- **What to work on**
**A.** Answer these questions using the essay about letting a daughter play football:
(i) How old is Cayla?
(ii) Which sports did the mother secretly wish would be enough for her son?
(iii) What bet did Cayla make with her brother after being signed up?
**B.** Set down the passage of the football essay starting at "It was the first" and ending at "my daughter play.", with no changes.
**C.** In the football essay, why does the mother conclude she was being a hypocrite? Answer in one to three sentences.
Text section Block Start
As football season gears up, I'm reminded again how much my 7-year-old daughter loves to play the game.
“Cayla, do you want to play soccer this Fall?” I ask her.
“No, Mom. The only way I'll play soccer is if you let me play football, too. You know I want to play football,” she replies.
She's right. I do know. She made it pretty clear on the field last season.
It was the first time she played. Even though my husband and I have let our 9-year-old son play flag football since he was 5, I struggled with letting my daughter play.
There were a few reasons for my hesitation.
My reasons to hesitate
For starters, safety was the main concern. Safety was why I wasn't completely sold on football for my son, either. Secretly, I wished baseball and basketball would be enough for him.
The social aspect was something else I was worried about. As the only girl on her team, and one of the only girls in the league, would she make any friends? Not just friendly acquaintances, but the long-lasting friendships kids develop on sports teams.
For six months straight, I contemplated all the reasons why not to let her play. All the while, Cayla begged us to sign her up. “We’ll see,” her dad would tell her, eyeing me with a smirk that meant: “You know football's in the kids' blood. Remember, I played in college?”
I’d reply with a shrug which said it all: “I know. I’m just not ready to commit to a ‘yes’ right now.”
How I realized I was wrong
After several months of us hemming and hawing, Cayla set me straight: “Ben plays football. Why would you let him play and not me, Mom?”
I wasn't sure how to answer that. The truth is, each year Ben plays flag football, the more I embrace the game. The more I love to watch him. The more I share in his excitement about the new season.
Plus, Cayla had already played soccer and T-ball on teams that had mostly boys. She never got hurt. I knew she was athletic from the time she started walking — fast, coordinated, aggressive, and strong for her petite stature. Not to mention competitive, driven, and quick to learn rules.
As she pushed me to answer why her brother could play football, but not her, I realized I had no valid reason. In fact, the more I thought about it, the more I realized I was being a hypocrite. I consider myself a feminist, for women's equality in all forms. So why should I stray on this topic?
I especially felt wrong given the fact that I’d played in a park district boys basketball league when I was in grammar school, because there wasn't a girls league in my town at the time. I had stood my ground, and had made friends with both boys and girls. I also developed a love for a game that I eventually got to play in college.
Most impactful, though, was when I reminisced about how my parents let me play in that league. That they encouraged me to do my best, and never let me think I wasn't good enough just because I was the shortest person and only girl on the court. I remembered feeling how much they loved watching those games.
So, I decided to follow their lead.
The first of many touchdowns
When we signed Cayla up, she was pumped. The first thing she did was make a bet with her brother to see who would get the most touchdowns throughout the season. That definitely added to her motivation.
Text section Block End
Record extracts Block Start
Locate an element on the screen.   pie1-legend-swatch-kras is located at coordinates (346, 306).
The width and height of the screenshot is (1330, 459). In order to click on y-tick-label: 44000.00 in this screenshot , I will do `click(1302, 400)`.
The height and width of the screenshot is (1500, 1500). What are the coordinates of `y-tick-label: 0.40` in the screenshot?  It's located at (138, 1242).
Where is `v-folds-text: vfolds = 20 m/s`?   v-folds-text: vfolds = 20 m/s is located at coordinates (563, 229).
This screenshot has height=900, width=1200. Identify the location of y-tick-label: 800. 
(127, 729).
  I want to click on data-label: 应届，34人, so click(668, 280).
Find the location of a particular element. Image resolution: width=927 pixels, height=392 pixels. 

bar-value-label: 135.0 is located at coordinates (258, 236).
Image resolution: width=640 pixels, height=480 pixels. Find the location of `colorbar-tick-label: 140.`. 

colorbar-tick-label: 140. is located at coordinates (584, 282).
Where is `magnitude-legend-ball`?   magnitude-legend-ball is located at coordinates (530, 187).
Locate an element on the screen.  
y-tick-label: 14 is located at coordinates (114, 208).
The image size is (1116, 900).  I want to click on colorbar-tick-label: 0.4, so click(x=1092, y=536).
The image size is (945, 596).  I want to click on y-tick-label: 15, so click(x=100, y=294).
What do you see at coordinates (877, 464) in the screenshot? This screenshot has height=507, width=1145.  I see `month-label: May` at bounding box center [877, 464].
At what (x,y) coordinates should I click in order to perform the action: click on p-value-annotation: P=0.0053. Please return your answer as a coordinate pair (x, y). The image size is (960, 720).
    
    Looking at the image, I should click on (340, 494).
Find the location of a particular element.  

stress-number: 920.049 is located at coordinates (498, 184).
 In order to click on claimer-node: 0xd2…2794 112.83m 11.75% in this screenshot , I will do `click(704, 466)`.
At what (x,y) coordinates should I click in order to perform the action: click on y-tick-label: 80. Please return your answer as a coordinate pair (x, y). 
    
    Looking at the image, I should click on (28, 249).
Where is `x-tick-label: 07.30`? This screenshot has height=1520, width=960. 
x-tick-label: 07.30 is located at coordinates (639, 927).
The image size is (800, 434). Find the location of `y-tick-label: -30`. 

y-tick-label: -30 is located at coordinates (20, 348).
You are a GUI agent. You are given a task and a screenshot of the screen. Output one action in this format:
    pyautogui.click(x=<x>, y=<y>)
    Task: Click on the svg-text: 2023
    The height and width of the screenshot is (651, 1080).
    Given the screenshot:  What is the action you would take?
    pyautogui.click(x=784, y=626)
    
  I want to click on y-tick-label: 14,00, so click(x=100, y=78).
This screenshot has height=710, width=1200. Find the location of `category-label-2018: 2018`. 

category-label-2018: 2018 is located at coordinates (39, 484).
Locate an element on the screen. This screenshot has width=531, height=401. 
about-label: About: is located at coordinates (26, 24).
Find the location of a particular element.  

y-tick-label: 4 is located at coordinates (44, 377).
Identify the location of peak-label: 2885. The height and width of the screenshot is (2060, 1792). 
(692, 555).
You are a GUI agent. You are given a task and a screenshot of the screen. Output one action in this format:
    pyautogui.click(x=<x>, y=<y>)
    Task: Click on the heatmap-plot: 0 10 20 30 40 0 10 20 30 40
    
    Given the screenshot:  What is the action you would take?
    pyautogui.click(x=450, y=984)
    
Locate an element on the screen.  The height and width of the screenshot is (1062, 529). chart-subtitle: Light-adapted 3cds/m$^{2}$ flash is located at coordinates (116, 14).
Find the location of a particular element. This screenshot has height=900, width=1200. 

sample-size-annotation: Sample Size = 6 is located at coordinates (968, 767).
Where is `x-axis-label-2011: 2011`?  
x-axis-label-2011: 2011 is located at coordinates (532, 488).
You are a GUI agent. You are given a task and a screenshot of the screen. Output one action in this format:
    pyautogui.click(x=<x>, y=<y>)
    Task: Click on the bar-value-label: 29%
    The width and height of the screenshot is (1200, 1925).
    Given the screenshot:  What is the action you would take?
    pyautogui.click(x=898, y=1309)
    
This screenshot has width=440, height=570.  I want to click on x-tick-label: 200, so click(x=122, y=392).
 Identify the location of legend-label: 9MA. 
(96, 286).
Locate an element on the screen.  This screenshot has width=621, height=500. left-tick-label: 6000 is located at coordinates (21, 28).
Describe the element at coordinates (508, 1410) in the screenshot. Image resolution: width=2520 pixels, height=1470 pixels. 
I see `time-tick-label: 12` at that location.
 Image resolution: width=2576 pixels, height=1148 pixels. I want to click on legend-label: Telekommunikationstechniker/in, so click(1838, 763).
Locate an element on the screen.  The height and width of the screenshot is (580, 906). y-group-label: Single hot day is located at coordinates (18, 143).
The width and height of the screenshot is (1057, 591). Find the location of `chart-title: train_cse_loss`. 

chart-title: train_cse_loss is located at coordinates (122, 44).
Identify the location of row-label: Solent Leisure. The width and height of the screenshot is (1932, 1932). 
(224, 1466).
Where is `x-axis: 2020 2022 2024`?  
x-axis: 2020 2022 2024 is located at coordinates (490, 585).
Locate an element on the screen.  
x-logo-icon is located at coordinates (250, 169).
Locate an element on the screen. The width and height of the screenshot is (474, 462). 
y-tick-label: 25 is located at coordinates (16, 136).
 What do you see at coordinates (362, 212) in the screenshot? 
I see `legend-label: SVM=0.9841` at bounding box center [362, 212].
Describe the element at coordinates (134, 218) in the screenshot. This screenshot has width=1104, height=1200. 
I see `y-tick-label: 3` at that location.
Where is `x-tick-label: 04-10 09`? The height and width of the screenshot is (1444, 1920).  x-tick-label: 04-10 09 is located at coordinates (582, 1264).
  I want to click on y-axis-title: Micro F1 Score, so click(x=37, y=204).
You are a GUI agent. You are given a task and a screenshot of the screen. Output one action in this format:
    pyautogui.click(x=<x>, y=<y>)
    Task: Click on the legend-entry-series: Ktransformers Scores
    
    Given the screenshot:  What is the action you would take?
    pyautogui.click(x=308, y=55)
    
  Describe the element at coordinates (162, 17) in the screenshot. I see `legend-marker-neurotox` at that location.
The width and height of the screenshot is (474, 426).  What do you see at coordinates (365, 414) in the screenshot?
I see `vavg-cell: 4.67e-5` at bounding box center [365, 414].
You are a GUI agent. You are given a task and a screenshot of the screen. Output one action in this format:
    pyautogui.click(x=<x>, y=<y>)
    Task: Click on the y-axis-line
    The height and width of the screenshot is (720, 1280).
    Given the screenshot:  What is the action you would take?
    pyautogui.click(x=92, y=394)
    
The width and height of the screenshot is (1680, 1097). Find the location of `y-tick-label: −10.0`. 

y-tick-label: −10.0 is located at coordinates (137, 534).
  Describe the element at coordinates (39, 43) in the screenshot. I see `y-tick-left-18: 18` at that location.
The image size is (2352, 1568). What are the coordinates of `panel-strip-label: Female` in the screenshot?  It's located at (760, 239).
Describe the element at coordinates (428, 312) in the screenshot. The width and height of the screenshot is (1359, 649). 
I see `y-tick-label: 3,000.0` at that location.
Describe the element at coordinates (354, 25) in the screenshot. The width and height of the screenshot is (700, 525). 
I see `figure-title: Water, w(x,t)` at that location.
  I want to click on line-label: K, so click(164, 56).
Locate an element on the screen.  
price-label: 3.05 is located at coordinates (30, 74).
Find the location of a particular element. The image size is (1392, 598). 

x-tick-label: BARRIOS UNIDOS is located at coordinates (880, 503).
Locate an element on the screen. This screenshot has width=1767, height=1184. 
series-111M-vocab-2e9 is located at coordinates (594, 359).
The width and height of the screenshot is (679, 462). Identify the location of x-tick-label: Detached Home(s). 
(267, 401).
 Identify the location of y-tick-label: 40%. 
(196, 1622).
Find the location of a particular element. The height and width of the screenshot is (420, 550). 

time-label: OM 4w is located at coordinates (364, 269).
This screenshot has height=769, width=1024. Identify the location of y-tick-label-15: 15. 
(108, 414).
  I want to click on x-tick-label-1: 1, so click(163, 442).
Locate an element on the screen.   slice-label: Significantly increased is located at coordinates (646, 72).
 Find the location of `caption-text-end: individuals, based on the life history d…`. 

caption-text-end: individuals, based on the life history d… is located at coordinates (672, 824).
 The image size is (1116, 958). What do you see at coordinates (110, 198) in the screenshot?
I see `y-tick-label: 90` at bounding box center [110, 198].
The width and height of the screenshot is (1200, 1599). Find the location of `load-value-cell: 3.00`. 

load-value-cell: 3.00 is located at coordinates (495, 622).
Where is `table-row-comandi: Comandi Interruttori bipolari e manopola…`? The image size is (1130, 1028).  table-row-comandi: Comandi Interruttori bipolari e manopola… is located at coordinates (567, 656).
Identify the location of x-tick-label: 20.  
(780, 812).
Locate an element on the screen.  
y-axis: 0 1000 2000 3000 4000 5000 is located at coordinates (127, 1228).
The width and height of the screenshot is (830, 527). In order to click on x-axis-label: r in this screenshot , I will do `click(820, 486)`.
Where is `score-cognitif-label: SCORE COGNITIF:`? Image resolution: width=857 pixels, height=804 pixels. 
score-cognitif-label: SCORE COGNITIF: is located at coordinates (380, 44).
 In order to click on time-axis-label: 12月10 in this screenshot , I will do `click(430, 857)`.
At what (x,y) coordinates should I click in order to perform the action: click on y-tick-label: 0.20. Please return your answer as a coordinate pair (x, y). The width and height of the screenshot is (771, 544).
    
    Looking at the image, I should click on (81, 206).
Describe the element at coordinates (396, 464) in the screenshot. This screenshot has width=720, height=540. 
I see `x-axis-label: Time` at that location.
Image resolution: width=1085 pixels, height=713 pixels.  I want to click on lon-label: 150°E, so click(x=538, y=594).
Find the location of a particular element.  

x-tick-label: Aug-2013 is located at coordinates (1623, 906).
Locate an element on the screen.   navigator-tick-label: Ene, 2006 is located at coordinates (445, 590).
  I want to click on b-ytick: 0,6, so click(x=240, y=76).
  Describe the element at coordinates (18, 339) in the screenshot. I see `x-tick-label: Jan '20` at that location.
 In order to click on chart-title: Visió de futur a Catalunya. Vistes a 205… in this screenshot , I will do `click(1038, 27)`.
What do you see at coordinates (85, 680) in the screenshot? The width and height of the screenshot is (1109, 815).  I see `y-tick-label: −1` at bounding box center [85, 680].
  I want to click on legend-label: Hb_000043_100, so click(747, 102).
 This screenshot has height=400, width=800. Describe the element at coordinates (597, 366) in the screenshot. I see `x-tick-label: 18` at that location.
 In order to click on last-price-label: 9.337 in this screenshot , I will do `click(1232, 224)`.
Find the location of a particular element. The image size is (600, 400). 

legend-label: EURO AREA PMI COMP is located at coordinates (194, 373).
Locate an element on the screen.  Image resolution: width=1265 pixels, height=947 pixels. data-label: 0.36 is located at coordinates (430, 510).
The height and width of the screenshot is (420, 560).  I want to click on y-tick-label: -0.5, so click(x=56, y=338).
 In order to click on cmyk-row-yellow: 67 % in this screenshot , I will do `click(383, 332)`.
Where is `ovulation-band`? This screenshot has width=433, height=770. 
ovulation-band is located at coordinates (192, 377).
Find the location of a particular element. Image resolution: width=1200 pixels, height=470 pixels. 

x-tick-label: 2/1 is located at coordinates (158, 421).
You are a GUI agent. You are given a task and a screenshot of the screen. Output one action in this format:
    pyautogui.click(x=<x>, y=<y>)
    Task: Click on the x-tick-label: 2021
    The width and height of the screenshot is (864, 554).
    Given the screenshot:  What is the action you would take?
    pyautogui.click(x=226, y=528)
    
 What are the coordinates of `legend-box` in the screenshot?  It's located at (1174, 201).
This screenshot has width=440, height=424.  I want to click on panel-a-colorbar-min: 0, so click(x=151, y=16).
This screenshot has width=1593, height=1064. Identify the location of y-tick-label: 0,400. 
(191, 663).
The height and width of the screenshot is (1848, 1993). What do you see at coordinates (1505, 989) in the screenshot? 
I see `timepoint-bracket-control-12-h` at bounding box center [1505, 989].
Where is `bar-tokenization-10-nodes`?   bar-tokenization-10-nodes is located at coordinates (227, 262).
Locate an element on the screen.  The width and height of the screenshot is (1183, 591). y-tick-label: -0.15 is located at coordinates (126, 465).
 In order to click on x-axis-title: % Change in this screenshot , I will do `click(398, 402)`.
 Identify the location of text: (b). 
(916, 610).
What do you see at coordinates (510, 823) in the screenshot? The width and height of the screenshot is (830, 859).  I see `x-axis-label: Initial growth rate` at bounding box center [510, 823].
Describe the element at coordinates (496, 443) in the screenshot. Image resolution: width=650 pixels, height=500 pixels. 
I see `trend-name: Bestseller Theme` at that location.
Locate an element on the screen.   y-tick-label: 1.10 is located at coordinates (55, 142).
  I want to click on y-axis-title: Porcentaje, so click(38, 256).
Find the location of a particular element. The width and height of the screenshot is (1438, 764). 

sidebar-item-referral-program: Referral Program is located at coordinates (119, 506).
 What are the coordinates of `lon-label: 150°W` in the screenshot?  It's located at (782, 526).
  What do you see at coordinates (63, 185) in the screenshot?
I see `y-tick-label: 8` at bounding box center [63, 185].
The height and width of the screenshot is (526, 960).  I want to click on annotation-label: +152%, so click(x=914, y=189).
Record extracts Block End
- **Results for each task**
**A.**
(i) Seven years old.
(ii) Baseball and basketball.
(iii) Who would get the most touchdowns throughout the season.

**B.**
It was the first time she played. Even though my husband and I have let our 9-year-old son play flag football since he was 5, I struggled with letting my daughter play.

**C.** She considers herself a feminist who supports women's equality in all forms. Yet she let her son play football while holding her daughter back, and she had no valid reason for the difference.